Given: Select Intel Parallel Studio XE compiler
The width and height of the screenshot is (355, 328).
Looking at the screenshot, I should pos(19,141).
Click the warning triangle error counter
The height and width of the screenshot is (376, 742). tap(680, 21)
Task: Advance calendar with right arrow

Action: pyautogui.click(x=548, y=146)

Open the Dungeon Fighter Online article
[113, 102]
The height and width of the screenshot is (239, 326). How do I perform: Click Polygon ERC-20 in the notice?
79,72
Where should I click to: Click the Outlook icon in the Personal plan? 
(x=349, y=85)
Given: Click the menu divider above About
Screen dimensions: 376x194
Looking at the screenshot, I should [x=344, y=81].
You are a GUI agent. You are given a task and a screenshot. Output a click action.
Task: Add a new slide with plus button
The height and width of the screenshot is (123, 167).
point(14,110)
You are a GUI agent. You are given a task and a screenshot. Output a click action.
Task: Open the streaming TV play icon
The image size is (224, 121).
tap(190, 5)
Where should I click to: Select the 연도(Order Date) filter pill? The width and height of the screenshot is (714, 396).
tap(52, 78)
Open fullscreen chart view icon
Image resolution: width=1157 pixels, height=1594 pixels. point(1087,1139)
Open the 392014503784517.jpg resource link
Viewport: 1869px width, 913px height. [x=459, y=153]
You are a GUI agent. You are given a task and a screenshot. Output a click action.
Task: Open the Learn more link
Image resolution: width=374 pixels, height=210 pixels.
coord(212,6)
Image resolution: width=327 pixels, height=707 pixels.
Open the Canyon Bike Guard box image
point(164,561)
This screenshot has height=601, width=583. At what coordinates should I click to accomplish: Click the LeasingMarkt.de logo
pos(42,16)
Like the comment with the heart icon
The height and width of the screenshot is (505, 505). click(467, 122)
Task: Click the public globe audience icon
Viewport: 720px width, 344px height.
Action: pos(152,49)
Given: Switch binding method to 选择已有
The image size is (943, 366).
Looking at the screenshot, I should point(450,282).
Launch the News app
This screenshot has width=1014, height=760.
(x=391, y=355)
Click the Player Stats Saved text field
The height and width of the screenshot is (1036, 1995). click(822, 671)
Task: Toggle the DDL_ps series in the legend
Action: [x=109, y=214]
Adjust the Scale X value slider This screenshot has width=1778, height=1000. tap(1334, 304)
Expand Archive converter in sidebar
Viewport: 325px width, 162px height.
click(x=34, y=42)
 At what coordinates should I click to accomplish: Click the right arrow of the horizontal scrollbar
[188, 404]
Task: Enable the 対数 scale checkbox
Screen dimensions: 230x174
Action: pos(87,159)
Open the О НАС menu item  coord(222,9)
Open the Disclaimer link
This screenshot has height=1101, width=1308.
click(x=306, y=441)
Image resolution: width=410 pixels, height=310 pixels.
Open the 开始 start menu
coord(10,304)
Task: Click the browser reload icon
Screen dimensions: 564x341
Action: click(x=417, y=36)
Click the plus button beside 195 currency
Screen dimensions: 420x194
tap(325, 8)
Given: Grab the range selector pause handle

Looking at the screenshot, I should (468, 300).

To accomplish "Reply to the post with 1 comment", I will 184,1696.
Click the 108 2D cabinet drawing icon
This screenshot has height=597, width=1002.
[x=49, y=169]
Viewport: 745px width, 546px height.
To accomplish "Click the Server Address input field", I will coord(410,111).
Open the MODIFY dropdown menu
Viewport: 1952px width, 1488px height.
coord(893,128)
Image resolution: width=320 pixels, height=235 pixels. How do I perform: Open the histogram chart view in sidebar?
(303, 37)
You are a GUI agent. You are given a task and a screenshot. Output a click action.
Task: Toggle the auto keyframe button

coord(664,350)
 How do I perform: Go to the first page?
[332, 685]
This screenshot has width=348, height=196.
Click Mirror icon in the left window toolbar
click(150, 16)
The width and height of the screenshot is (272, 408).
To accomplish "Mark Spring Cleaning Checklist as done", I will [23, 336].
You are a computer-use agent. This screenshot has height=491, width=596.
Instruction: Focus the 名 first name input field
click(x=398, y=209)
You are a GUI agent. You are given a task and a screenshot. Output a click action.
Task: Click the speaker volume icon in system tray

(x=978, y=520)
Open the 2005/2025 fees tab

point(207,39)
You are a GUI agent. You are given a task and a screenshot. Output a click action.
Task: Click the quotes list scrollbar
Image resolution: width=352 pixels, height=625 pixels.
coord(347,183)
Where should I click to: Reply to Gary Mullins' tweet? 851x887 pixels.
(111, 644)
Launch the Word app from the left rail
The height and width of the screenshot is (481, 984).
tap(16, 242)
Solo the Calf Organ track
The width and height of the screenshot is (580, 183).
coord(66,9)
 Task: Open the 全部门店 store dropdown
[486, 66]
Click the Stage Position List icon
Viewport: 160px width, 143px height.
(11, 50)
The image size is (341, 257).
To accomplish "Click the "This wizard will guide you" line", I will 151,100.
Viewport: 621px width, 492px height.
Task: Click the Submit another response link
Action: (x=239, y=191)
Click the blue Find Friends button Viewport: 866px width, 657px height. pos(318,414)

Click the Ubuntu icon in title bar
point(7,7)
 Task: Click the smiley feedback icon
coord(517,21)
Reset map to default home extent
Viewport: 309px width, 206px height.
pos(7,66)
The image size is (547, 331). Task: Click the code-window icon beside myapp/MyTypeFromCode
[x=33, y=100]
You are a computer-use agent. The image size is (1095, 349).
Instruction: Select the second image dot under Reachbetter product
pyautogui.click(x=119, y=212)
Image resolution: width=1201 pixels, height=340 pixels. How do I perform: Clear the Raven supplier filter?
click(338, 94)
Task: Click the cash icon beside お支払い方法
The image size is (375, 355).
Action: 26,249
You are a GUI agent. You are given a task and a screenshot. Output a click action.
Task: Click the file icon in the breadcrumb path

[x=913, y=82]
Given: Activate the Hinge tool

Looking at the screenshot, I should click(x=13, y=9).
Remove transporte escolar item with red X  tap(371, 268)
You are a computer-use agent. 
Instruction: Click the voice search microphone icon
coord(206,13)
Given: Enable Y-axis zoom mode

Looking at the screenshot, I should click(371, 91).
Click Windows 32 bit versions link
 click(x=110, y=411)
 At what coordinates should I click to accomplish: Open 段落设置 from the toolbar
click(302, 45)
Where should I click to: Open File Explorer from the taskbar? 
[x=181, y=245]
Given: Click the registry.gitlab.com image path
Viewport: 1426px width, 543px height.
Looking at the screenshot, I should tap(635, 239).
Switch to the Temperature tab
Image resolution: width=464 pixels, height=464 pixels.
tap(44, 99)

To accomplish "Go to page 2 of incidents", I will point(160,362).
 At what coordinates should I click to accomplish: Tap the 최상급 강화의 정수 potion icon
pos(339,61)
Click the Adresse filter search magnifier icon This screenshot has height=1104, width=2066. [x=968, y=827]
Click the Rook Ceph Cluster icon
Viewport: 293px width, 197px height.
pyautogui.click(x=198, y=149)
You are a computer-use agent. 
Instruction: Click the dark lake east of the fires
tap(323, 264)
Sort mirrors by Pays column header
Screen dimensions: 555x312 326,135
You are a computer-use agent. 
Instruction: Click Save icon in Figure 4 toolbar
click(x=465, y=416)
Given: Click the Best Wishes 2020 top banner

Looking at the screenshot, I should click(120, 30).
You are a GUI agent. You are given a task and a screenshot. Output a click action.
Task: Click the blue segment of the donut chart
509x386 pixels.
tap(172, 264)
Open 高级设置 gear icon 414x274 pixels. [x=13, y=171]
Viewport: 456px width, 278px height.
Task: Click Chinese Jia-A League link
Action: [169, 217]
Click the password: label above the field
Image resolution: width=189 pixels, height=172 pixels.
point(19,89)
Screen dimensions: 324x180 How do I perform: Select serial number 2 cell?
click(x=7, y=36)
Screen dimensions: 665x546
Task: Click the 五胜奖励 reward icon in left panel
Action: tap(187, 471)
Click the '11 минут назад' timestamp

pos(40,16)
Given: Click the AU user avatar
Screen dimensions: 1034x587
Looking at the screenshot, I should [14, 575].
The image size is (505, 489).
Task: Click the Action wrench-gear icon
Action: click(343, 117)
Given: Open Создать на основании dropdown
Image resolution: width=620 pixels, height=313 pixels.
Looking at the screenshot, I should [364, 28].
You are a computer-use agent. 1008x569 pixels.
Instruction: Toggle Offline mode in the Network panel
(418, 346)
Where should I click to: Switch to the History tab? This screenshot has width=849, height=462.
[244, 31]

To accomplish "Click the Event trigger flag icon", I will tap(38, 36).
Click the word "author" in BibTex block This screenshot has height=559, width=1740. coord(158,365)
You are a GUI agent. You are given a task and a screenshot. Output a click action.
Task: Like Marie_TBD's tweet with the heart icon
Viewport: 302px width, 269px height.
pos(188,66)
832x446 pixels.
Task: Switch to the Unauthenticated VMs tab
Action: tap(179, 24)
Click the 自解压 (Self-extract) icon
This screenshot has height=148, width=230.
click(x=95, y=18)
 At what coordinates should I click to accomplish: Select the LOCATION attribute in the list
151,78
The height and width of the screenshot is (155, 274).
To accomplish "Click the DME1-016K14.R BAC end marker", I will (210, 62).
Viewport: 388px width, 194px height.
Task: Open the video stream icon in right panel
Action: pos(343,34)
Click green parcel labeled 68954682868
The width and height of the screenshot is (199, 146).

■ Request ■
Collect every line of the items above that contains the word "size" and copy each one unchanged.

■ Answer for the task ■
The image size is (224, 121).
The image size is (943, 366).
The image size is (341, 257).
The image size is (547, 331). Task: Click the code-window icon beside myapp/MyTypeFromCode
You are a computer-use agent. The image size is (1095, 349).
The image size is (375, 355).
The image size is (505, 489).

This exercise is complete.